That building pressure inside of me has been relieved.
That
pressure is worse if somehow the offense seems unjust. We didn’t deserve the
treatment we got.
We should
have had better. That other person is just small, uncaring, and neglectful of
our feelings and needs.
Of
course, the problem with these strident, inner and outer dialogues is that
instead of relieving our feelings, they are fueled. The more we replay our
narrative about how badly we have been treated, the more it grows.
Here’s
the danger. We have given the offense a power it should not have had or ever
deserved. We have let it live instead of relegated it to the vast library of long-term
storage in our heads where it can die a deserved death.
That
night I described earlier when my husband and I were offended, was quickly
relegated to its proper spot. We made a mental effort to let it go and give it
its proper proportion in our lives. It lost its power to hurt us and also gave
us the strength not to demonize our friend. We made a decision and that
decision put a lid on what could have been nursed into a little escalating
monster. (Maybe he doesn’t like us. Maybe nobody likes us. Maybe we are not
likeable. Or maybe he is not likeable and we want nothing to do with him.)
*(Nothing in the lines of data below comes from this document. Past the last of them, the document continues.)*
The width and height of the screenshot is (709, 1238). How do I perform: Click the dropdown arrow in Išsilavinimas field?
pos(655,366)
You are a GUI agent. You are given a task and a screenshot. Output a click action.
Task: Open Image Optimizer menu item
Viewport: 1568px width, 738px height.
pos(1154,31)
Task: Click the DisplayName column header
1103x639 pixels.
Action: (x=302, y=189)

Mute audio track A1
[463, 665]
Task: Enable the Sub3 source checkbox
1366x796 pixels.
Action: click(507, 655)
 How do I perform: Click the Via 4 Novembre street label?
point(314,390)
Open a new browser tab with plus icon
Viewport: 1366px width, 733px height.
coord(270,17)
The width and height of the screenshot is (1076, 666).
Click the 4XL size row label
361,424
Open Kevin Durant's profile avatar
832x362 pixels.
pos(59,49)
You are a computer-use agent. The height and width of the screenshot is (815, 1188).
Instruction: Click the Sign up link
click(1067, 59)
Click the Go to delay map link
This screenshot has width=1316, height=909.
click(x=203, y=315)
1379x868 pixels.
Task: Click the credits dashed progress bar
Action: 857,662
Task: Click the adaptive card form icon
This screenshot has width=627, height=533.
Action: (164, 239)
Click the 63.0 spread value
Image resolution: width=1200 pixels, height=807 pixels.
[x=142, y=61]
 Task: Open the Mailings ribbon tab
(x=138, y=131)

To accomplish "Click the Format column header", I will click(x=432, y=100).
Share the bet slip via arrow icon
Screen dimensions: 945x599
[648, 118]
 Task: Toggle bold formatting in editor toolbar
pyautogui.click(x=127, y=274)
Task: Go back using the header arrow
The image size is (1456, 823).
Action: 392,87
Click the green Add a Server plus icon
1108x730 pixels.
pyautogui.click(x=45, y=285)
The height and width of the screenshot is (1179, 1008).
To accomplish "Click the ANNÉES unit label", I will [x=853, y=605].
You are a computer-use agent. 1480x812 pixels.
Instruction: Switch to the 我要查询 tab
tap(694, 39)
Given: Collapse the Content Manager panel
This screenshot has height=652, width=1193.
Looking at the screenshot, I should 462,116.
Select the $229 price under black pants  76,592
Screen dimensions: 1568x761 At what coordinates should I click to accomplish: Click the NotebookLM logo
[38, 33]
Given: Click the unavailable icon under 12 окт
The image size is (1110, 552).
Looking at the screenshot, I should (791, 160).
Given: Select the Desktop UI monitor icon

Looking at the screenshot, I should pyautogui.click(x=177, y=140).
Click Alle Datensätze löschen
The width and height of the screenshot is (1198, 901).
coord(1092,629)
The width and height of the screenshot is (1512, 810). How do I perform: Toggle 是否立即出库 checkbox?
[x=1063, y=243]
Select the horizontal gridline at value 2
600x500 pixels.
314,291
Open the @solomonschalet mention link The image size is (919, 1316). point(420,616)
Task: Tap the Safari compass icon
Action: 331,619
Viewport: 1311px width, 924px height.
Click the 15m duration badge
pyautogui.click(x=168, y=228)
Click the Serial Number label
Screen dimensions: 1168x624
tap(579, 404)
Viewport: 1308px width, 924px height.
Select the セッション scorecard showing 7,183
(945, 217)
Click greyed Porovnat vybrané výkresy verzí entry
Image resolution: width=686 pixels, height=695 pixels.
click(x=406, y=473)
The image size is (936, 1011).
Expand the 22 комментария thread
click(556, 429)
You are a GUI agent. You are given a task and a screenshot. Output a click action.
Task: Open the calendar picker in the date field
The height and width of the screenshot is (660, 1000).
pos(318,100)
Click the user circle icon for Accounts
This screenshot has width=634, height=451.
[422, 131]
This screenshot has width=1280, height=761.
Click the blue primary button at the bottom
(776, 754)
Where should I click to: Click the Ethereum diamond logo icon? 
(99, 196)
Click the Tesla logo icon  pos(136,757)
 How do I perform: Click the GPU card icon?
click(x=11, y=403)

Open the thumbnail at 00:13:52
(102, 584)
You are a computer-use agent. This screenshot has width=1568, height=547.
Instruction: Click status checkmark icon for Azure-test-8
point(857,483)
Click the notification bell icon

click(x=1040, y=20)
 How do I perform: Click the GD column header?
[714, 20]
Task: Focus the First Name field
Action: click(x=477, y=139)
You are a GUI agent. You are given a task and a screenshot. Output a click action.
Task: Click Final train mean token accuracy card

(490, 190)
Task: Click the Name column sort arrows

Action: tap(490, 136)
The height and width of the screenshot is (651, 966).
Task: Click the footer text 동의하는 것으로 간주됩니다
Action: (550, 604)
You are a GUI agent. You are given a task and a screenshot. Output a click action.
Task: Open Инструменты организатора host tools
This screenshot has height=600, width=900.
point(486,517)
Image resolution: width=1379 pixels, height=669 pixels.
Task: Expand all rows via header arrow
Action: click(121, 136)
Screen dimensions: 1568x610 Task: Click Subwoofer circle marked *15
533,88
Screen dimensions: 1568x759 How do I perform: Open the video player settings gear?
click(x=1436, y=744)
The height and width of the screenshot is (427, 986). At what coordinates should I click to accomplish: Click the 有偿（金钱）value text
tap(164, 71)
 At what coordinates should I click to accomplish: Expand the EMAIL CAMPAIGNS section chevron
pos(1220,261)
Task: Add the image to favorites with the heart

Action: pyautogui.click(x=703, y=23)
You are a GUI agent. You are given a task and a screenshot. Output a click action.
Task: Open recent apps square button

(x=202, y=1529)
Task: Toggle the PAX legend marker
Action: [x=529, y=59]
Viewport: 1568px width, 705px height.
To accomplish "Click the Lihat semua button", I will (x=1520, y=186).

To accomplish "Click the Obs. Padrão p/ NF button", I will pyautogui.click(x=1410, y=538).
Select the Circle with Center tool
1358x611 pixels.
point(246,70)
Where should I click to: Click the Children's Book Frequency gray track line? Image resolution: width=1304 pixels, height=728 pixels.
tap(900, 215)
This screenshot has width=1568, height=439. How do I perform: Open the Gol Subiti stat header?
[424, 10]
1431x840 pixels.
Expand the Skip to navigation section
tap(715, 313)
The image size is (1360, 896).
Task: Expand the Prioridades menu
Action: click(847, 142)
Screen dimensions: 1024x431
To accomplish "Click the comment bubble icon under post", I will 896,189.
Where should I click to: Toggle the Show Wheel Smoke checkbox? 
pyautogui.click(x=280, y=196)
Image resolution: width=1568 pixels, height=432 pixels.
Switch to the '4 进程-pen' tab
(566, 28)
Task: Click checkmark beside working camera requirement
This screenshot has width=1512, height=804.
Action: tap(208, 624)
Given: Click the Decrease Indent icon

Taking over our Personality
The
problem with letting offenses become very big to us is that we are designed to
be able to think about only one thing at a time. Our emotions follow our
thoughts. It is very difficult to be simultaneously loving and offended,
spiritual and angry. Dwell on how offended you are and the Spirit leaves—even when
you have been truly offended.
We
choose what we think about. We choose where our mind dwells and the thoughts it
engages.
We
become what we think about, and if we live with a constant complaint because
someone or something offends us, we shrink. If we could imagine it visually, it
is as if the substance of ourselves is disappearing, intellect and higher
emotions fading away, heart slowing down and what is left is a complaint. We
have been reduced to a whine. We have been offended and hurt, and there we can
be stuck.
You
can feel when people have chips on their shoulders. You are not drawn to those
who live their lives as if they have been particularly put upon.
What’s
worse is being offended can become a habit. “I am always left out.” “No one
considers my feelings.” “I never got my proper due in life.”
You
don’t have to look very hard for offense to find it. It’s one of life’s
constants. Offense is available.
It’s
free. It’s close as the people you live with. And frankly, it can become the
filter through which you view a relationship or another person or an
institution. I was offended. I am offended. I will be offended tomorrow.
This
is not a blessed state to live in. It causes you pain. It is heavy. It is
destructive to families and relationships.
I
am not speaking here of heavy offenses, which would be the subject of a
different article, but the small irritants and tiffs of everyday life. We do
not have to draw them with us like cloak.
The
Lord reminds us, “I, the Lord, will forgive whom I will forgive, but of you it
is required to forgive all men” (D&C 64:10). He asks us this because we are
the contracted and anguished when we won’t forgive. This is as true for the
tiffs and little offenses as it is for the big ones. You don’t need to be brought
down by a big thing, when a little thing will do.
Sometimes
we hold onto grudges thinking that somehow we are making the other person who
offended us pay. In reality, it is only ourselves who pay. A friend of mine
said that a priesthood leader had offended him, “So I didn’t go the temple for
ten years. I guess that showed him.”
How Do We Do Better?
Often
when people offend us, it is because they have wittingly—or
unwittingly—stumbled on an area where we are insecure. The problem is really
not the offense that was given—which we can’t control— but the state of our
soul—which we can do something about.
· - We can decide that everyone’s job in life is not
to validate our worth or say what we hope they will say to us.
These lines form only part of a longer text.